_Task to carry out:_
Look below. Copy each line that has "panel" in it.

Stored records
-.-.-
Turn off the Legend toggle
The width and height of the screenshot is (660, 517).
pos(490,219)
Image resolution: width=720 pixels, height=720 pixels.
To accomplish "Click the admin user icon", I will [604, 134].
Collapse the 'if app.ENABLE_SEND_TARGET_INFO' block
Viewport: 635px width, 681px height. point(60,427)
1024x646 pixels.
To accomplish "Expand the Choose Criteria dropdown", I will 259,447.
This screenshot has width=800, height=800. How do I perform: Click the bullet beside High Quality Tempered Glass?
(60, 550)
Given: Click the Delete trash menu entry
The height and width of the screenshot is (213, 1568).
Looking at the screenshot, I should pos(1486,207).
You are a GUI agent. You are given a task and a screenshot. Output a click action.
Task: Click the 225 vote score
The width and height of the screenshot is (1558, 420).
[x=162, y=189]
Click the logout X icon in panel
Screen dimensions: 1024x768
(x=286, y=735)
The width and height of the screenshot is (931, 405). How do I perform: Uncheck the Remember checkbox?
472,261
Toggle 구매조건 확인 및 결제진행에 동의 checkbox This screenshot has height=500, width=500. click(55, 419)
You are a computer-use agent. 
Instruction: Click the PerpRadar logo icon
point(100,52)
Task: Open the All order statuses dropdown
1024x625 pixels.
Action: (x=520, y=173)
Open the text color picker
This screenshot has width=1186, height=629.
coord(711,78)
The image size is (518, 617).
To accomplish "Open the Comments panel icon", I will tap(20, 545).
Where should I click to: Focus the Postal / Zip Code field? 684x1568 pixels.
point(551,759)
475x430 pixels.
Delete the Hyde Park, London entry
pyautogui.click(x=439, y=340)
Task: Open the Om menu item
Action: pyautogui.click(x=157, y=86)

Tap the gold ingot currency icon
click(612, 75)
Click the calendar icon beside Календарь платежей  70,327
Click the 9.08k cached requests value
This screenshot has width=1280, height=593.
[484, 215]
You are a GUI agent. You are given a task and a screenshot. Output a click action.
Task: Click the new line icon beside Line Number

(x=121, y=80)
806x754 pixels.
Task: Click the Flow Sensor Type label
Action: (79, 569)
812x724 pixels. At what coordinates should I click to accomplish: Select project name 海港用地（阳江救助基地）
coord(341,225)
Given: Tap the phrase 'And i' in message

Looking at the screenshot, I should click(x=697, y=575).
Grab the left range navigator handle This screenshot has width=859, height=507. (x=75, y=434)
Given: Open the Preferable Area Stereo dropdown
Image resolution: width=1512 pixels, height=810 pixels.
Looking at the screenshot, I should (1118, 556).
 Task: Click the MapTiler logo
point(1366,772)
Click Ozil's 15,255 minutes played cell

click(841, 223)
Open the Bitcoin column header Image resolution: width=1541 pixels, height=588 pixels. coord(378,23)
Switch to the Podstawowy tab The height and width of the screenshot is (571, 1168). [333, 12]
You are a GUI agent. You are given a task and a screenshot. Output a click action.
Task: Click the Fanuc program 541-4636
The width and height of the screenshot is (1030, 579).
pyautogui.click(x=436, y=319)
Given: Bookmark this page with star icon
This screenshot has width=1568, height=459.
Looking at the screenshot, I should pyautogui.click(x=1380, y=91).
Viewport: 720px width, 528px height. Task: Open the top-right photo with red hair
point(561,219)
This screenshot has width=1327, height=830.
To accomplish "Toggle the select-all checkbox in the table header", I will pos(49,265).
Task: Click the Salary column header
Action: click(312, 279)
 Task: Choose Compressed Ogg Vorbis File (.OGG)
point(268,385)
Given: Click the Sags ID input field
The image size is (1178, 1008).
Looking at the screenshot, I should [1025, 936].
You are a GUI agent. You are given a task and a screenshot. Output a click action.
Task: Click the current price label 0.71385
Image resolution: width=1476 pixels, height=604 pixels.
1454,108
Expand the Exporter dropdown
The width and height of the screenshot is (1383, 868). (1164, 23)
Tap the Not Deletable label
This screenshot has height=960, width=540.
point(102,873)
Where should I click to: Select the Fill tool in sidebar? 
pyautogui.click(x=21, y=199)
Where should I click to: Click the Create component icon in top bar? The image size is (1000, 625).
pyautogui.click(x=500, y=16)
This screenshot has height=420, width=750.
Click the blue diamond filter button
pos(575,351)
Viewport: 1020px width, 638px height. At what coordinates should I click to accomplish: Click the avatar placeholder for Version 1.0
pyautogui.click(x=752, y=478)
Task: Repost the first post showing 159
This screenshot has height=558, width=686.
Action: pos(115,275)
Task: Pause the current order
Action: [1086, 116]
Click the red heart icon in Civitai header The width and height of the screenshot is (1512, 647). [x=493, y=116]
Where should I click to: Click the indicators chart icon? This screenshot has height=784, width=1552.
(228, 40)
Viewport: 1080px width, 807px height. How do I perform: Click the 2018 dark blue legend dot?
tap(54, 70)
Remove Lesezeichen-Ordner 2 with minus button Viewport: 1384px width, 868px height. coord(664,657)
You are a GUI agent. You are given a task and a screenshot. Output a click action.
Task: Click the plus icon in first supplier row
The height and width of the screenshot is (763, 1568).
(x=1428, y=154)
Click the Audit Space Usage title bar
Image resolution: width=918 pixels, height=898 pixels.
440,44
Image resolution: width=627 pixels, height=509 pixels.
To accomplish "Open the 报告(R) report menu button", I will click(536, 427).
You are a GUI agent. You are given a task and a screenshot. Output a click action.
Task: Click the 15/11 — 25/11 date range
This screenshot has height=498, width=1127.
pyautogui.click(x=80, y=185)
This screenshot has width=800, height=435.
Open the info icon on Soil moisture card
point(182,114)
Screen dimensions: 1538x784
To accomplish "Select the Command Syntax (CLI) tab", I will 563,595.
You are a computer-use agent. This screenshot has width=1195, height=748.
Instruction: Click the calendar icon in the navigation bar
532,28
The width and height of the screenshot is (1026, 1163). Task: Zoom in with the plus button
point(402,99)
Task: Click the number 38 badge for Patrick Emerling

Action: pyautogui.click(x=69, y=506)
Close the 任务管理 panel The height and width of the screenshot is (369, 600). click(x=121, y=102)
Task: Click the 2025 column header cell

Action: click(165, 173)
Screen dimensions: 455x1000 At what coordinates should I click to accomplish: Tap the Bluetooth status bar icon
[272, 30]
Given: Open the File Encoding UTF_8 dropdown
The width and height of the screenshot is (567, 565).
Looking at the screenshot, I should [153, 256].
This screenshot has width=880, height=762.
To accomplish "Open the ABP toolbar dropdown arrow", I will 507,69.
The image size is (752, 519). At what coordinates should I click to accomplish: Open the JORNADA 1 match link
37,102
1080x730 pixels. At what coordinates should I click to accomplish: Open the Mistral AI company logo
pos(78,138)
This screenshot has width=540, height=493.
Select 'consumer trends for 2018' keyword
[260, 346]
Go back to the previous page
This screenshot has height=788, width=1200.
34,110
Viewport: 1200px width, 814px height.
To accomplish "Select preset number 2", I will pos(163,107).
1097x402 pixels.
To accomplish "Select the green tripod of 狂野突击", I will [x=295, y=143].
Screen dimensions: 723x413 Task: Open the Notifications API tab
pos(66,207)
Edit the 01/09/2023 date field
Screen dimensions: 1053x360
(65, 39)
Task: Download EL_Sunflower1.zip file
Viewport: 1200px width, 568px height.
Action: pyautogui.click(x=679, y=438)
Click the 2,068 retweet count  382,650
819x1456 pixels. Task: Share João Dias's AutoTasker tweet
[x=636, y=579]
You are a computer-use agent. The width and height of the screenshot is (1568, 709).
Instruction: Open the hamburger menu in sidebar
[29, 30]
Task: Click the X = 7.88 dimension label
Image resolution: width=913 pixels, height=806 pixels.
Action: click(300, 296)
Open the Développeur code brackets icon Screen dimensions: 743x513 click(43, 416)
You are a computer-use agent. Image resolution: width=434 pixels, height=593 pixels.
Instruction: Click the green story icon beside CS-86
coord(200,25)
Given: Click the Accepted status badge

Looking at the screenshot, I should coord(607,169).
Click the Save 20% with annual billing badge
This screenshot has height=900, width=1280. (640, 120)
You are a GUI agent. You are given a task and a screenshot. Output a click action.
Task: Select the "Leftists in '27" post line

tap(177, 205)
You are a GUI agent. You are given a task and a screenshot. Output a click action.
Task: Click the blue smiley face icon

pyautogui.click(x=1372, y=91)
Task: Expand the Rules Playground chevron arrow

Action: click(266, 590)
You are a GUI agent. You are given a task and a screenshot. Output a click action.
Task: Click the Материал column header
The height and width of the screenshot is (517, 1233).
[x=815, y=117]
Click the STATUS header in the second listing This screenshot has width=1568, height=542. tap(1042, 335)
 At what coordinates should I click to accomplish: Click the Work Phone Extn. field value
-.-.-
_Result for this exercise:_
Click the logout X icon in panel
To accomplish "Open the Comments panel icon", I will tap(20, 545).
Close the 任务管理 panel The height and width of the screenshot is (369, 600). click(x=121, y=102)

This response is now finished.